EXERCISE AIM: Read the listing below and copy out every line that holds "under".
==============================
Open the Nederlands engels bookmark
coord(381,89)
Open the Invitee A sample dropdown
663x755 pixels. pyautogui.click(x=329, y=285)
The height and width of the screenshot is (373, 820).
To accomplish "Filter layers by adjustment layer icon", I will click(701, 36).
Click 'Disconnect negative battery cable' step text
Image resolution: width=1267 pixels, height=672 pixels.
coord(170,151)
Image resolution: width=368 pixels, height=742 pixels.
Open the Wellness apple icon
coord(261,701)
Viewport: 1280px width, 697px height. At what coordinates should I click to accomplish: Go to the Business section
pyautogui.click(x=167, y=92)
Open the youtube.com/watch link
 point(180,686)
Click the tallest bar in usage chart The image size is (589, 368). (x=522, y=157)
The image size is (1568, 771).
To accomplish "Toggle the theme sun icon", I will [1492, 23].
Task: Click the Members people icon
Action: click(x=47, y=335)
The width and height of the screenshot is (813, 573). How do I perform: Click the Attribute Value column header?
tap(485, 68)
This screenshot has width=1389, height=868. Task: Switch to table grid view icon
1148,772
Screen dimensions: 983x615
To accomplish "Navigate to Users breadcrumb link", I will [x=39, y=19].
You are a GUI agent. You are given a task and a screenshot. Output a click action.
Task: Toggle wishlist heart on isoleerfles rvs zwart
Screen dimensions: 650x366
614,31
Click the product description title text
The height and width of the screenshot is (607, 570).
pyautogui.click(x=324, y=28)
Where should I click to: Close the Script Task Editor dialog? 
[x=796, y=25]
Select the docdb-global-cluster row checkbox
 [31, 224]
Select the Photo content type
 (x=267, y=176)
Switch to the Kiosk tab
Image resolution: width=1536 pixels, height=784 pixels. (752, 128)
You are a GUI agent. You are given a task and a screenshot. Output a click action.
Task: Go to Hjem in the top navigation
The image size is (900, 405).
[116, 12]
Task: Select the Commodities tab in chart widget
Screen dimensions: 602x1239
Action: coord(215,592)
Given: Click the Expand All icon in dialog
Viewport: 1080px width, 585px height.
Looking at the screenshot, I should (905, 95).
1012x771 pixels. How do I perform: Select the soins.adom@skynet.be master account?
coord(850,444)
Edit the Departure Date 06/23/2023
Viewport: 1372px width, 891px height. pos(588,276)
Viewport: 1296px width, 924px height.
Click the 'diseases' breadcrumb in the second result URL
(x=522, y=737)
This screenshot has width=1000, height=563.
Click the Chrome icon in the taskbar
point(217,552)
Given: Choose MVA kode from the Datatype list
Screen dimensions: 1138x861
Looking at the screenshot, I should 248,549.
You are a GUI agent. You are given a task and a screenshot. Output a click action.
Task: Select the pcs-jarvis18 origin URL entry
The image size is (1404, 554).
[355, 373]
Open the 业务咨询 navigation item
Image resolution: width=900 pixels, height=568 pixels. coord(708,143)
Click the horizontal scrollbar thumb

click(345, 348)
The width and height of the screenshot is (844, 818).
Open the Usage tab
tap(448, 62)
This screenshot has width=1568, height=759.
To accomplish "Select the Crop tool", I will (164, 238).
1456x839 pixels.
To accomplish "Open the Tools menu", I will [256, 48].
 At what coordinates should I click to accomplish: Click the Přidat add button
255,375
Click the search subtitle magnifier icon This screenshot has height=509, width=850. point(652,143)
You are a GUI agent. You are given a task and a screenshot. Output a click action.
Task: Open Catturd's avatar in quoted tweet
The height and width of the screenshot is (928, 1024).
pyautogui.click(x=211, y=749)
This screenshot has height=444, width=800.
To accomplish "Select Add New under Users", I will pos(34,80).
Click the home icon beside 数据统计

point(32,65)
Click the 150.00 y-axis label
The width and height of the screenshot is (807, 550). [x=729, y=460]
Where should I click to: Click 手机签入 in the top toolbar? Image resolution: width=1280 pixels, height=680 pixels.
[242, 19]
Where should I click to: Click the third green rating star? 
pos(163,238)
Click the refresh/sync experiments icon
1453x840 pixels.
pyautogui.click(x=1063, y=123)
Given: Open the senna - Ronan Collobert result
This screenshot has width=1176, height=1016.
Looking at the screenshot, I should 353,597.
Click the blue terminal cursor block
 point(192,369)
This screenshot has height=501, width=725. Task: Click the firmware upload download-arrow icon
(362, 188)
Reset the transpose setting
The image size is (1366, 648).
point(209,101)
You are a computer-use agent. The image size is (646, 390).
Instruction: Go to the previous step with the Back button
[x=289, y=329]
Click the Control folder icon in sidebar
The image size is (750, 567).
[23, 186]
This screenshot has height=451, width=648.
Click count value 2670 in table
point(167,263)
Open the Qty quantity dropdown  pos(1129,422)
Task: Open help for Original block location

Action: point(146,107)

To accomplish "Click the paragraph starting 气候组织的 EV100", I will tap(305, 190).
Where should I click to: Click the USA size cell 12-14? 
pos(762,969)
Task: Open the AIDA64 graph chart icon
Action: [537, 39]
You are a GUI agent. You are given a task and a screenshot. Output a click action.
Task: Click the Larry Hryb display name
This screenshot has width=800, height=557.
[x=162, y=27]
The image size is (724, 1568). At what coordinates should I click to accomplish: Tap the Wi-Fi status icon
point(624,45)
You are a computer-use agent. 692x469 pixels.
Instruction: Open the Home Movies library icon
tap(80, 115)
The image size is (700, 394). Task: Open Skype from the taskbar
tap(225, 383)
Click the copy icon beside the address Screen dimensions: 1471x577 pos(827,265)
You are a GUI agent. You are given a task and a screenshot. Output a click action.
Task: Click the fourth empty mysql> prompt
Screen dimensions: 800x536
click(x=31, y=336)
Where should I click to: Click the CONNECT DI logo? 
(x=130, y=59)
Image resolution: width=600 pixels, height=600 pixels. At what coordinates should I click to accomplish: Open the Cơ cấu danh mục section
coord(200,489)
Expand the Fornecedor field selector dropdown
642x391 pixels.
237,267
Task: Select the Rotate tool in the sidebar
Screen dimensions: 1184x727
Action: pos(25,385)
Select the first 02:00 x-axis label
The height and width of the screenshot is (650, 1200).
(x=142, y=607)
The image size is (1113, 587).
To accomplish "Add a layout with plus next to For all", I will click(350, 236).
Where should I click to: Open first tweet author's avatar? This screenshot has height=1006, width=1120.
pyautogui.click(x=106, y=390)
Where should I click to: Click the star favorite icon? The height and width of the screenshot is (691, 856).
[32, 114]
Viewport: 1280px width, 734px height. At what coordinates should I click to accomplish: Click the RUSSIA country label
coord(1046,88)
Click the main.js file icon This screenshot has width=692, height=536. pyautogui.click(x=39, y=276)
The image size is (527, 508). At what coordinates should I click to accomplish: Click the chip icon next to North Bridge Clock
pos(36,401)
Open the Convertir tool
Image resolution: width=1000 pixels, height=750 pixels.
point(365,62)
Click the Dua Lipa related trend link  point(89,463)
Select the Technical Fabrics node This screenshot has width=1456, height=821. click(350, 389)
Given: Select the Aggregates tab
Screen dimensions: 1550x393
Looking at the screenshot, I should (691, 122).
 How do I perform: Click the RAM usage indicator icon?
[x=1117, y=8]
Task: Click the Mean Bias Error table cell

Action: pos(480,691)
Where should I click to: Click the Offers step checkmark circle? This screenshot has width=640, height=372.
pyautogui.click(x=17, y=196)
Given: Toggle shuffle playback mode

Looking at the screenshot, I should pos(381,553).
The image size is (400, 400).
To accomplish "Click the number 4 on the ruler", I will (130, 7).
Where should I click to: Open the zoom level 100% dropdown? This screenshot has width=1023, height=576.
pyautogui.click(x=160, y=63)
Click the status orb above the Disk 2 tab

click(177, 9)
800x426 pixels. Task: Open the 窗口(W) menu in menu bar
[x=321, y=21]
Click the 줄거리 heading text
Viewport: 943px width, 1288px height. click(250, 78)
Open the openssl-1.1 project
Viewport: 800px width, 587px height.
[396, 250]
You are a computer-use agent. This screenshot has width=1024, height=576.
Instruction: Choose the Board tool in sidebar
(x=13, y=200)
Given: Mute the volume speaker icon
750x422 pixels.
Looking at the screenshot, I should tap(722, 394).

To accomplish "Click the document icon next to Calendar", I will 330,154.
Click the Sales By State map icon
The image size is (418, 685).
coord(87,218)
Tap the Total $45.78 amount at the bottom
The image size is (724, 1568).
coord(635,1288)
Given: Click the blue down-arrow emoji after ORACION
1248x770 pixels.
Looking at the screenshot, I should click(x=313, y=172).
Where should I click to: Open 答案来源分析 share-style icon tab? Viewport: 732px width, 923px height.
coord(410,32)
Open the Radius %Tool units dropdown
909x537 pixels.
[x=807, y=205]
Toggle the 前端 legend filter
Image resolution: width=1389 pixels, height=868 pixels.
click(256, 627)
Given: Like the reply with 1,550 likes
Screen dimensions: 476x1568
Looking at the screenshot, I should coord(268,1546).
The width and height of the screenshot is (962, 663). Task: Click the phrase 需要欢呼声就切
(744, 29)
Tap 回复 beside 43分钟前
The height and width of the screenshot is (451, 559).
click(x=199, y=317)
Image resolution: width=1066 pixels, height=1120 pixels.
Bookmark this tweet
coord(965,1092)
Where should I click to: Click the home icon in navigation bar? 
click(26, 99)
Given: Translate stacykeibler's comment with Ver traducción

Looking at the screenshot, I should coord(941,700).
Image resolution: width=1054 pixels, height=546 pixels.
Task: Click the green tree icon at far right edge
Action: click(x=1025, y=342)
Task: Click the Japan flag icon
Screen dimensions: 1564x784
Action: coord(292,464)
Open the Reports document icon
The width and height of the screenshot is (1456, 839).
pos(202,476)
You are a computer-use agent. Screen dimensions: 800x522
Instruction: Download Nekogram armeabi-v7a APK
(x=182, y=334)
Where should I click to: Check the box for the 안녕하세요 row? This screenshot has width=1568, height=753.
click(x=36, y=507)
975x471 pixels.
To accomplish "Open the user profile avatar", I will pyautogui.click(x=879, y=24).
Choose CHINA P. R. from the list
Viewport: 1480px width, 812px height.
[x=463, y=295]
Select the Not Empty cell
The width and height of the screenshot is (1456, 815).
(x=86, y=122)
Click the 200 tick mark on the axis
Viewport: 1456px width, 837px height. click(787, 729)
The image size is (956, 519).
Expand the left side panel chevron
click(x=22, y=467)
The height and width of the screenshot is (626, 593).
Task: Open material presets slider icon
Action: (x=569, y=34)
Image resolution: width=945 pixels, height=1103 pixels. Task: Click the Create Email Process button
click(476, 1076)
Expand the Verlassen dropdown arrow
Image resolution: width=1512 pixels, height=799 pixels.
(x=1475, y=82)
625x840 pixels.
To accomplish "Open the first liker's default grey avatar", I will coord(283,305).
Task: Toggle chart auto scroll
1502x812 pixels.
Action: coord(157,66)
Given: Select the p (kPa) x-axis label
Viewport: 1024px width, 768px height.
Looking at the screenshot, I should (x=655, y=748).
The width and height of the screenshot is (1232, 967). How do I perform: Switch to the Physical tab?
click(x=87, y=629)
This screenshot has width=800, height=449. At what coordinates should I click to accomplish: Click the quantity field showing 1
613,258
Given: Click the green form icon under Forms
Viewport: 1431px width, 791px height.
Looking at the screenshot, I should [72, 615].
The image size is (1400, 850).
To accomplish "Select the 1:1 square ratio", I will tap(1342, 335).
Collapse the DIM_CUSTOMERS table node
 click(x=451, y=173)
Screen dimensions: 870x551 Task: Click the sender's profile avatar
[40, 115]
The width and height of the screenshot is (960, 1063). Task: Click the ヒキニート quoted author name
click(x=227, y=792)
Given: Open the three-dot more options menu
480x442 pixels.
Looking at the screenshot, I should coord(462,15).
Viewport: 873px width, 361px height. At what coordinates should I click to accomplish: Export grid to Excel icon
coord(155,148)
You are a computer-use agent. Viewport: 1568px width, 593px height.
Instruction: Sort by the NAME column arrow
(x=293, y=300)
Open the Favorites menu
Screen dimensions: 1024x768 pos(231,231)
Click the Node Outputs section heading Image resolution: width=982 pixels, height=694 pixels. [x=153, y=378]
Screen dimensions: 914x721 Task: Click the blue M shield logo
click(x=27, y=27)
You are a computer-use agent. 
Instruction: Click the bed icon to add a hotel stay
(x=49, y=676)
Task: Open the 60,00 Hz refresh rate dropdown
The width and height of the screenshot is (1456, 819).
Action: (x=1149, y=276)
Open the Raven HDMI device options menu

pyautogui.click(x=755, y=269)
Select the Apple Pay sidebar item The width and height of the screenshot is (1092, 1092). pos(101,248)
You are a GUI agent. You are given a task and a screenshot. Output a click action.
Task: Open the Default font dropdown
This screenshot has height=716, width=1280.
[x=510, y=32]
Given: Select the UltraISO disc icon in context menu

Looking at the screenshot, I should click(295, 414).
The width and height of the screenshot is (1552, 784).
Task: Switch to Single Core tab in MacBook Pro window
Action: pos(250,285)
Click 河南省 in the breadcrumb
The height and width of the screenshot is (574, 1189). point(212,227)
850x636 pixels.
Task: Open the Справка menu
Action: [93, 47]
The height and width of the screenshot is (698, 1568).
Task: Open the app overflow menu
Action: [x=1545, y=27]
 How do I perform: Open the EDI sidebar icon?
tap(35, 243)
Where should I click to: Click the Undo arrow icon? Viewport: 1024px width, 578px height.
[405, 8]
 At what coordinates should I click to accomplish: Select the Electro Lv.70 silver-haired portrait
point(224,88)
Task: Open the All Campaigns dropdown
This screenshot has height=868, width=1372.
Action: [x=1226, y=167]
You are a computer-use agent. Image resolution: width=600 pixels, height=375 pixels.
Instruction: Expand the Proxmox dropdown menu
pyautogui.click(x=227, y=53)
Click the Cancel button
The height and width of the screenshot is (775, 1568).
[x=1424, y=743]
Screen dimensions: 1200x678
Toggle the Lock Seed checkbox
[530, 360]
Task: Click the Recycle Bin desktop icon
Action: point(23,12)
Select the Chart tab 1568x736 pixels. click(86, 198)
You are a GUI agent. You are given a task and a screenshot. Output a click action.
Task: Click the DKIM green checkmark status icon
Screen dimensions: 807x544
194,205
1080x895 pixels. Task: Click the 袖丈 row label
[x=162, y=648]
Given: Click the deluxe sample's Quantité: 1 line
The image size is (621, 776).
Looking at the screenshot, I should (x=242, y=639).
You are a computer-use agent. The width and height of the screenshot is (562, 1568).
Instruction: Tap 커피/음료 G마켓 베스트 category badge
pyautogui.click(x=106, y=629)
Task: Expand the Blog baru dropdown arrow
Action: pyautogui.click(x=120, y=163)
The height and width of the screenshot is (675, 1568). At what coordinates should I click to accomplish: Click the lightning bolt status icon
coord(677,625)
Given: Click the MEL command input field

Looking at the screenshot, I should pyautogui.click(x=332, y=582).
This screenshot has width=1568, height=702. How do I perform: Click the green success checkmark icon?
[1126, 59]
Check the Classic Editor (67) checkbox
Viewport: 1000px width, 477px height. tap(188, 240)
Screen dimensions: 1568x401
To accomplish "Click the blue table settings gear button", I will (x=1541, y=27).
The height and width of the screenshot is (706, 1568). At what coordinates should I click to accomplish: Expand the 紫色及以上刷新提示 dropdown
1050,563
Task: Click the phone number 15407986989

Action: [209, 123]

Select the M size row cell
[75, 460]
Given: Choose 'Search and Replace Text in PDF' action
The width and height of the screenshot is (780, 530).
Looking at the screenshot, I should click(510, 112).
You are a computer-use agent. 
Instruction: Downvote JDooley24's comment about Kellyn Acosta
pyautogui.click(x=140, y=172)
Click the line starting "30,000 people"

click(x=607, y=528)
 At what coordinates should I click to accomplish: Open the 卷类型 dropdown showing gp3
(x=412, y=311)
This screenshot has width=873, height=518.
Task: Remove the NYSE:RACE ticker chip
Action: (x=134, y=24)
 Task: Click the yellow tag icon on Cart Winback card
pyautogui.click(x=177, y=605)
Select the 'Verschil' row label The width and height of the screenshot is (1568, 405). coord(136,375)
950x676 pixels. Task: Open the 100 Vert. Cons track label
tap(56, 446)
==============================
OUTPUT BELOW:
To accomplish "Select Add New under Users", I will pos(34,80).
Given: Click the green form icon under Forms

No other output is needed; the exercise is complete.